Download or read book When I Left Home written by Buddy Guy. This book was released on 2012-05-08. Available in PDF, EPUB and Kindle. Book excerpt: According to Eric Clapton, John Mayer, and the late Stevie Ray Vaughn, Buddy Guy is the greatest blues guitarist of all time. An enormous influence on these musicians as well as Jimi Hendrix, Jimmy Page, and Jeff Beck, he is the living embodiment of Chicago blues. Guy's epic story stands at the absolute nexus of modern blues. He came to Chicago from rural Louisiana in the fifties—the very moment when urban blues were electrifying our culture. He was a regular session player at Chess Records. Willie Dixon was his mentor. He was a sideman in the bands of Muddy Waters and Howlin' Wolf. He and Junior Wells formed a band of their own. In the sixties, he became a recording star in his own right. When I Left Home tells Guy's picaresque story in his own unique voice, that of a storyteller who remembers everything, including blues masters in their prime and the exploding, evolving culture of music that happened all around him.

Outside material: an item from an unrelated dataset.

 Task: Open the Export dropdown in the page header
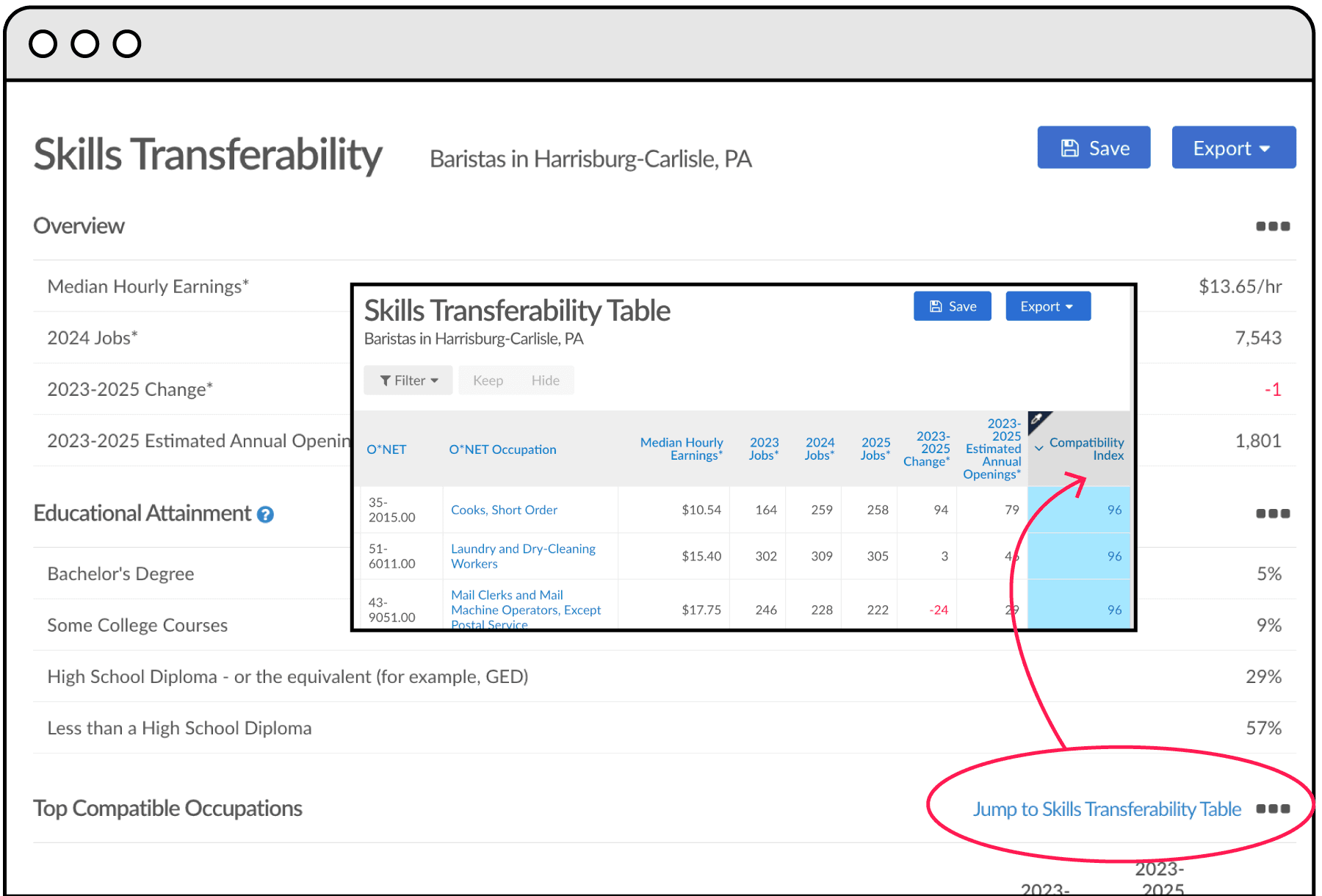(1233, 147)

Island of the Blue Dolphins

Author :
Release : 1960
Genre : Juvenile Fiction
Kind : eBook
Book Rating : 629/5 ( reviews)

Download or read book Island of the Blue Dolphins written by Scott O'Dell. This book was released on 1960. Available in PDF, EPUB and Kindle. Book excerpt: Far off the coast of California looms a harsh rock known as the island of San Nicholas. Dolphins flash in the blue waters around it, sea otter play in the vast kep beds, and sea elephants loll on the stony beaches. Here, in the early 1800s, according to history, an Indian girl spent eighteen years alone, and this beautifully written novel is her story. It is a romantic adventure filled with drama and heartache, for not only was mere subsistence on so desolate a spot a near miracle, but Karana had to contend with the ferocious pack of wild dogs that had killed her younger brother, constantly guard against the Aleutian sea otter hunters, and maintain a precarious food supply. More than this, it is an adventure of the spirit that will haunt the reader long after the book has been put down. Karana's quiet courage, her Indian self-reliance and acceptance of fate, transform what to many would have been a devastating ordeal into an uplifting experience. From loneliness and terror come strength and serenity in this Newbery Medal-winning classic.